Même si les actions menées par les habitants ne sont pas toujours couronnées de succès, elles leurs permettent de manifester leur intérêt pour leur quartier et cela ne peut être omis par les responsables politiques. Ces initiatives ont besoin du soutien des divers intervenants, comme par exemple la société d’aménagement STERN GmbH ou la société de conseil aux locataires. Mais il est aussi évident que les problèmes sociaux dus à une aggravation du chômage et au manque de place en apprentissage dans le quartier, ne peuvent être résolus par une réhabilitation, même sous le modèle de la participation.
Contexte politique, économique et institutionnel
Nous sommes en Allemagne, à Berlin, plus précisément dans le quartier de Prenzlauer Berg. La conservation de la trame du bâti et la prise en compte des besoins des habitants concernés sont, ici, deux principes de la rénovation urbaine à Berlin, adoptés par le Sénat le 31 mai 1995. Le Sénat et la mairie de Prenzlauer Berg ont chargé la société d’aménagement STERN de la réhabilitation de Prenzlauer Berg. Pour ce qui est de la participation des habitants au processus de réhabilitation, la base est formelle : le paragraphe 137 du BauGB déclare comme personnes concernées : les locataires, les usagers, les propriétaires, les employés et les industriels.

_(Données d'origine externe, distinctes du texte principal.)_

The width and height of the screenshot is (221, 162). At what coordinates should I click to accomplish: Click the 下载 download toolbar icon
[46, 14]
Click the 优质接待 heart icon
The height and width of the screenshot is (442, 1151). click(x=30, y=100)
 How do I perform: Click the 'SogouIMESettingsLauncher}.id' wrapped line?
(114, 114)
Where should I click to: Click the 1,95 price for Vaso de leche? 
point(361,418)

Les conditions de participation sont définies par les instructions du Sénat dans le droit urbain spécial, datant du 6 mai 1995. Ces instructions règlent aussi le droit à l’information précoce, le conseil et la participation des habitants au niveau de la préparation et de la réalisation du processus de réhabilitation.

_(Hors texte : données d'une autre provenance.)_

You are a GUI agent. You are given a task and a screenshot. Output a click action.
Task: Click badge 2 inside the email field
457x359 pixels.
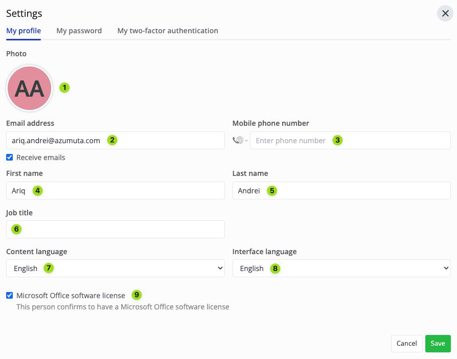(x=112, y=140)
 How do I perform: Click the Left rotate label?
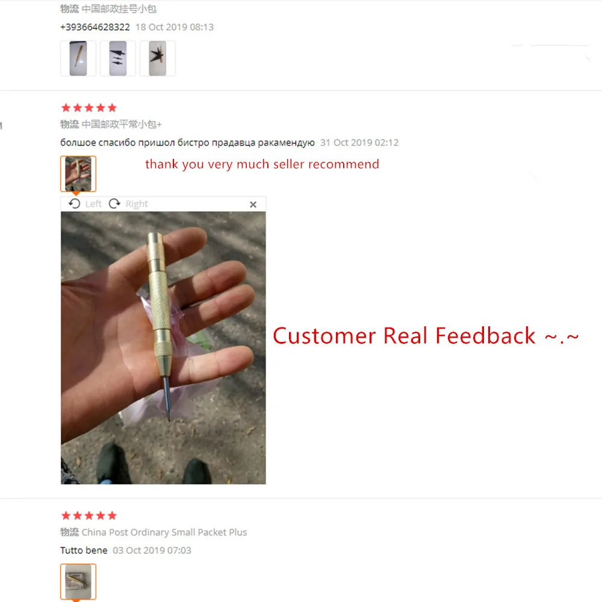point(93,204)
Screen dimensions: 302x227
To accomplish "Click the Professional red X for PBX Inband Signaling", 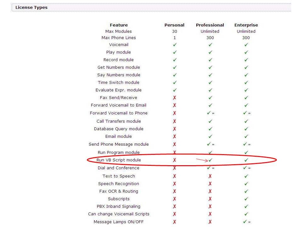I will [210, 206].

Dans les quartiers de réhabilitation, la loi prévoit de mettre un local à la disposition des représentants des citoyens et de mettre en place un comité consultatif à la réhabilitation.
Le travail de rénovation des quartiers historiques du XIXe siècle de la ville fait partie du processus de développement urbain de Berlin en vue de sa réunification et de sa transformation en capitale d’une Allemagne réunifiée. À cause des charges financières considérables de la ville, la rénovation urbaine comme devoir public se voit malheureusement rejetée à l’arrière-plan. Le gouvernement de Berlin compte, ici, surtout sur les investissements privés. En même temps, se développe une polarisation sociale croissante dans les quartiers du centre-ville, ce qui renforce la menace d’expulsion des ménages à bas revenus.
Description du processus
Date de l’expérience
L’expérience décrite se base sur l’étude préparatoire réalisée par STERN de 1990 à 1993 et depuis 1993, année de la déclaration publique des quartiers de réhabilitation. Leur durée est estimée entre 15 et 20 ans.

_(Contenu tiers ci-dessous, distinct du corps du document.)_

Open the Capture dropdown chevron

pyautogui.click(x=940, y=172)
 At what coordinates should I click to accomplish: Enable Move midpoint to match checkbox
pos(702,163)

Nombre de personnes concernées
Dans les 5 quartiers de réhabilitation, vivent environ 49 000 habitants. Si l’on ajoute les habitants des quartiers voisins qui profitent d’une protection spéciale (selon le paragraphe 172 du BauGB) ce sont 74 000 personnes. À peu près 100 personnes se sont organisées dans des groupes de représentants.
Les motifs de l’organisation des habitants
La disposition des habitants à s’engager dans les quartiers concernés n’est pas récente. Dans les années 1980, le régime de la République Démocratique d’Allemagne (RDA) avait l’intention de démolir des parties entières de la ville du XIXe siècle, la plupart des logements de cette époque n’étant pas équipés de salle de bain et les toilettes se trouvant sur le palier. Le chauffage était encore au charbon et les immeubles n’étaient pas entretenus depuis plusieurs dizaines d’années. De plus, l’habitat de cette époque était pour la RDA le symbole d’une façon de vivre bourgeoise et décadente. La protestation des habitants a été vive contre la démolition prévue et la menace de relogement vers les quartiers monotones et excentrés de logements préfabriqués. Ils présentèrent des solutions alternatives et arrivèrent à repousser la démolition.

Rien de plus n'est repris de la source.